Еще через час скитаний мы все-таки попали в Нижний город, а потом на площадь Карно – и, благодарение Богу, в отель! Старичок, спасший нас, так и остался в моей памяти друидом, скользнувшим в трещину между временами и оказавшимся в нашем времени, где он научился ездить на велосипеде и указывать дорогу заблудившимся туристкам. А на улице под названием «Римская дорога» до сих пор, наверное, дуют ветры далеких времен и таинственно темнеют в вечереющем небе сторожевые столбы.

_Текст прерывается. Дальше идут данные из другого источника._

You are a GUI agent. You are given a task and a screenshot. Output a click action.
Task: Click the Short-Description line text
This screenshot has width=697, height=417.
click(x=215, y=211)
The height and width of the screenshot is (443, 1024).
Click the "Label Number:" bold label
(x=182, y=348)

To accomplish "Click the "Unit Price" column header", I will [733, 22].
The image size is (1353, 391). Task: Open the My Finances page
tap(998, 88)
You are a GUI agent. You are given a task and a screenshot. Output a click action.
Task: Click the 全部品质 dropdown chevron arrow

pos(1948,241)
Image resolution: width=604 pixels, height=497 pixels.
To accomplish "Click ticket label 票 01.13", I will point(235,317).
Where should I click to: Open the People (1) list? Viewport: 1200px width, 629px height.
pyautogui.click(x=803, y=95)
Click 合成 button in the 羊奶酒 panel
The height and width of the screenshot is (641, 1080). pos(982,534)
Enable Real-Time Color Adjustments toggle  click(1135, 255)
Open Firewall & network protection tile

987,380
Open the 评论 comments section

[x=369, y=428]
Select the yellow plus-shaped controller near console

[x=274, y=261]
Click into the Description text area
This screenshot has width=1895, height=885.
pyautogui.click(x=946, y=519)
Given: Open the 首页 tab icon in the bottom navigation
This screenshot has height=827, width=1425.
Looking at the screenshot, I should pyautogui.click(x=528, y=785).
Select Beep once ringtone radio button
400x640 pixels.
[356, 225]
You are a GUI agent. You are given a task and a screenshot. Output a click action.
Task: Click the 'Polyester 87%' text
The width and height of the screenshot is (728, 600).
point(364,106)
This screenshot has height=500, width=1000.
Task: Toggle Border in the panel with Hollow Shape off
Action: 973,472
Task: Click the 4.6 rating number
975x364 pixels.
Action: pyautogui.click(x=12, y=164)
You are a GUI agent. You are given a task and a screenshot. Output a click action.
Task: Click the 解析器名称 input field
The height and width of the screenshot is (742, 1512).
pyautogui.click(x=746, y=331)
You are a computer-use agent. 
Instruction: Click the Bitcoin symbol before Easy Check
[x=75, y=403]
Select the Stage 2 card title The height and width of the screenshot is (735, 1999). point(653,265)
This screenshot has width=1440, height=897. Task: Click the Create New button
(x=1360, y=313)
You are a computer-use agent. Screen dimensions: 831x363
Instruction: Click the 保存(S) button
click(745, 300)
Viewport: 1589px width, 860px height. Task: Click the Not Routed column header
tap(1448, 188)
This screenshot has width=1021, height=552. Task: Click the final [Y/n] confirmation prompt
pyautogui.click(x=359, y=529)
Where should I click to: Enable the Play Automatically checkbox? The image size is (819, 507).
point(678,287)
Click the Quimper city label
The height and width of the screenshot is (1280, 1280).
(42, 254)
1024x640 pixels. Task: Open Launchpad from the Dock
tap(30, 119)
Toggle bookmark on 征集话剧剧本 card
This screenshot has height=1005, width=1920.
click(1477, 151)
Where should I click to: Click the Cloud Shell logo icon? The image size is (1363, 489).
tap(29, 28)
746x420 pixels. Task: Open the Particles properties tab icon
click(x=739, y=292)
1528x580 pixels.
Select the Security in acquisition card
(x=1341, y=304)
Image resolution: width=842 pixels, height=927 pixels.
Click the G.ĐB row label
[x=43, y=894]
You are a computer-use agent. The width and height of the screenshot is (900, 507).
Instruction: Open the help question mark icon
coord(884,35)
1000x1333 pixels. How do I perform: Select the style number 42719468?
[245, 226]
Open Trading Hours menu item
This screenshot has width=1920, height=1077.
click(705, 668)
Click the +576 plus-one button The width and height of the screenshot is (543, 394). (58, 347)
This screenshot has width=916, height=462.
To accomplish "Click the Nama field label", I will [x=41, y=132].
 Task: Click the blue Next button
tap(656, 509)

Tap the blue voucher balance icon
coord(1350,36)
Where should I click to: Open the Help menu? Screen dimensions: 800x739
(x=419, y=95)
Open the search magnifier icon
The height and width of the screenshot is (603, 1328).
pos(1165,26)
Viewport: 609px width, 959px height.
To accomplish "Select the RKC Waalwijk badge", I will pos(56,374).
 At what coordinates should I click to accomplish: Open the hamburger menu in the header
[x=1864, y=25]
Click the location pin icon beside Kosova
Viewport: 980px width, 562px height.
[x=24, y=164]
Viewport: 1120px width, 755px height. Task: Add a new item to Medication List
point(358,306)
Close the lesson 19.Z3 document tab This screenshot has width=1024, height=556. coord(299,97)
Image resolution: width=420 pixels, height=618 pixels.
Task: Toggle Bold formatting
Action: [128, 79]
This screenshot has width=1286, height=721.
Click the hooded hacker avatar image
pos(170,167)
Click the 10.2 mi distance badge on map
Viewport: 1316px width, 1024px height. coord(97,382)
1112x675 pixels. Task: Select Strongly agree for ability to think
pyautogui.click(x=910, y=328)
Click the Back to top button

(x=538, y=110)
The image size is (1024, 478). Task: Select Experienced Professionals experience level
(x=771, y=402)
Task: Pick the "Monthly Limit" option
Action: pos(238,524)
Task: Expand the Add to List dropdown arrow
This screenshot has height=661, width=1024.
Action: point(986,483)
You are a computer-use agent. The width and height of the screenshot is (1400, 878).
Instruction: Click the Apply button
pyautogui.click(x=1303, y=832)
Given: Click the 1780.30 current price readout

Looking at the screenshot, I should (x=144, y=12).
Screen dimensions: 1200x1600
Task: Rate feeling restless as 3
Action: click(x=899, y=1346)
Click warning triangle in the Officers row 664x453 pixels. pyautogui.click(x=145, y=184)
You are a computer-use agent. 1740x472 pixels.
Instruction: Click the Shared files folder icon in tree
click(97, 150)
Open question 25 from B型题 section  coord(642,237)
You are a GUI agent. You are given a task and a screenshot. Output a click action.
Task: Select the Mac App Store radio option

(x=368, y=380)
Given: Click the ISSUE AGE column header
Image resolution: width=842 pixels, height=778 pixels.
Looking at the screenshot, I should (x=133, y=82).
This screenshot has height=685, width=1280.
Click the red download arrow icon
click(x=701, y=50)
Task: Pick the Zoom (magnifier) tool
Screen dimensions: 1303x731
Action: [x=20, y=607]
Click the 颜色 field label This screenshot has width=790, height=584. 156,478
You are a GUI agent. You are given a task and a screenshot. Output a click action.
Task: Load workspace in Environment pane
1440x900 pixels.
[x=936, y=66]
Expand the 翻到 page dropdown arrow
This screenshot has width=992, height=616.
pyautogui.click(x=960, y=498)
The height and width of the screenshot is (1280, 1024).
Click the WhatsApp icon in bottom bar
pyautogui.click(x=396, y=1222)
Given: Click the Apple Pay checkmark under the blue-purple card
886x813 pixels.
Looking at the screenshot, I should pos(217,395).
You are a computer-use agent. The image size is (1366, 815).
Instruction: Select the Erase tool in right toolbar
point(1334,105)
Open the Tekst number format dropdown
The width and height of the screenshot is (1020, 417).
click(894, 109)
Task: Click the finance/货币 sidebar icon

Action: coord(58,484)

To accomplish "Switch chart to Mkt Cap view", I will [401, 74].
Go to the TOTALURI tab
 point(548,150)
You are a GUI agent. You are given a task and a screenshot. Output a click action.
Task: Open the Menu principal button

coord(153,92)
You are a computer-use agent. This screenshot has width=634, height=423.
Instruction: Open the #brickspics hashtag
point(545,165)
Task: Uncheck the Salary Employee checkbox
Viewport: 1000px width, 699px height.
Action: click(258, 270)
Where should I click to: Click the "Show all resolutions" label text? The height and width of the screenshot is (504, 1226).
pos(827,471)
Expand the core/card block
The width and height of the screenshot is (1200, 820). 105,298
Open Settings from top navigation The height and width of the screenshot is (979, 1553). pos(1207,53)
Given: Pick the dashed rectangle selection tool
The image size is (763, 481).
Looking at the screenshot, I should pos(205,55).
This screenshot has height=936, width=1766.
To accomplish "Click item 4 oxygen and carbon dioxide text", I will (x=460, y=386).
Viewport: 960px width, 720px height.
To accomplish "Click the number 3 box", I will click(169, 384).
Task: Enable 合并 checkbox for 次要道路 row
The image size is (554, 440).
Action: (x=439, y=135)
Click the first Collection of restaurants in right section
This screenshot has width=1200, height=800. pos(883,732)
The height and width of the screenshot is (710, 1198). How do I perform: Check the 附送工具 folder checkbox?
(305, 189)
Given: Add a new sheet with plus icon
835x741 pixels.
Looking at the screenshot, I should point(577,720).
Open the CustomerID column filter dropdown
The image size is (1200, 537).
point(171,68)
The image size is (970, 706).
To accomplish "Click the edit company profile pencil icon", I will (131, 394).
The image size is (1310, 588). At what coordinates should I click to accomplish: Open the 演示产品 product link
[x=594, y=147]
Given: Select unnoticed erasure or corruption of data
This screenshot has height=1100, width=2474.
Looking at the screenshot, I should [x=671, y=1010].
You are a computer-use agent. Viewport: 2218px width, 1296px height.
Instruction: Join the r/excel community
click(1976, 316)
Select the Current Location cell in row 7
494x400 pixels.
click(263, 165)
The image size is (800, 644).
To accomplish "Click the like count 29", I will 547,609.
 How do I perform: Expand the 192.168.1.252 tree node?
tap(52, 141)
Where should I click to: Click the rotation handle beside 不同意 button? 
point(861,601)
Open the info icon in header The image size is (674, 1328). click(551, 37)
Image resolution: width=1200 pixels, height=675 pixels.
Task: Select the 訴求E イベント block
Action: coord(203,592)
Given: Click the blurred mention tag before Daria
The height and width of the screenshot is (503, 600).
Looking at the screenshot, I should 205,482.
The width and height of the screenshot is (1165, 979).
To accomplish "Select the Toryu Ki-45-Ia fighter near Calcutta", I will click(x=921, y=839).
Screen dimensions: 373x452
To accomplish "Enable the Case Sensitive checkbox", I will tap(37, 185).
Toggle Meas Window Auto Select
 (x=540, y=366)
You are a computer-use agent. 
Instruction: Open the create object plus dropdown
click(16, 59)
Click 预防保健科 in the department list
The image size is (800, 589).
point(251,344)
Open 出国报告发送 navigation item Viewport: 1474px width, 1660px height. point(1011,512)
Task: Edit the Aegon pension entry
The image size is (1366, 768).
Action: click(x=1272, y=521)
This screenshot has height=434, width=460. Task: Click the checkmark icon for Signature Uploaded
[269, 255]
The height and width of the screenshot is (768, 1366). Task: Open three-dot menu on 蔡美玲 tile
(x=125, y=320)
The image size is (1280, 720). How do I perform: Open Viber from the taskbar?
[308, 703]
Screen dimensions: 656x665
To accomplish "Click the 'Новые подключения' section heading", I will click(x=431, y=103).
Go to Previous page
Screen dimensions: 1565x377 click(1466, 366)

Лион остался в моей памяти мистическим городом. Потом я узнала, что Лион – не просто столица древней Галлии, а самый мистический и эзотерический город страны. На лионском кладбище Луаяс похоронен мэтр Филипп, мистик и целитель, надолго задержавшийся при дворе последнего русского императора, предшественник Распутина и советчик императрицы Александры Федоровны.

Но прежде всего Лион – это город глубокой и чистой веры. Это особенно ярко ощущается под сводами соборов Богородицы Фурвьер или святого Иоанна Крестителя. Кстати, слово «Фурвьер» обозначает forum vetus – старый форум. Во времена императора Августа на месте собора находился огромный форум.

В 1870 г., во время Франко-прусской войны, немцы подходили к Лиону. Жители города готовились к обороне и дали обет Деве Марии, что если она отведет от городских стен опасность, то они возведут на холме Фурвьер прекрасный храм в ее честь. Дева Мария вняла их молитвам: немцы отступили от Лиона, чему немало помогло отчаянное сопротивление лионской национальной гвардии и остатков французских войск у Нюи-Сен-Жорж. Горожане были спасены и воздали благодарность Богородице: архитектор Пьер Боссан возвел на холме прекрасную белокаменную базилику в эклектическом стиле, соединившем в себе элементы французской средневековой, византийской и даже раннеперсидской архитектуры. Храм на холме Фурвьер был делом жизни архитектора, его труды продолжил ученик Сент-Мари Перрен. Пьер Боссан считал, что вера должна быть твердой, как скала, и защищать человека, как крепость. Собор Богородицы на холме Фурвьер действительно подобен крепости на скале, но в то же время он утончен, нежен, светел и прекрасен, как Небесная Дева. Именно поэтому в нем легко и светло каждому верующему, каждой душе человеческой.

Камень из «древнего города», застрявший в каблуке моего полуботинка, уже заскучал по Лиону-Лугдунуму и так хочет вернуться! И я вместе с ним… И Север, и Юг, и Запад, и Восток Франции – от Парижа до Ниццы – я люблю одинаково, со всей силой с детских лет стремящейся к ним души.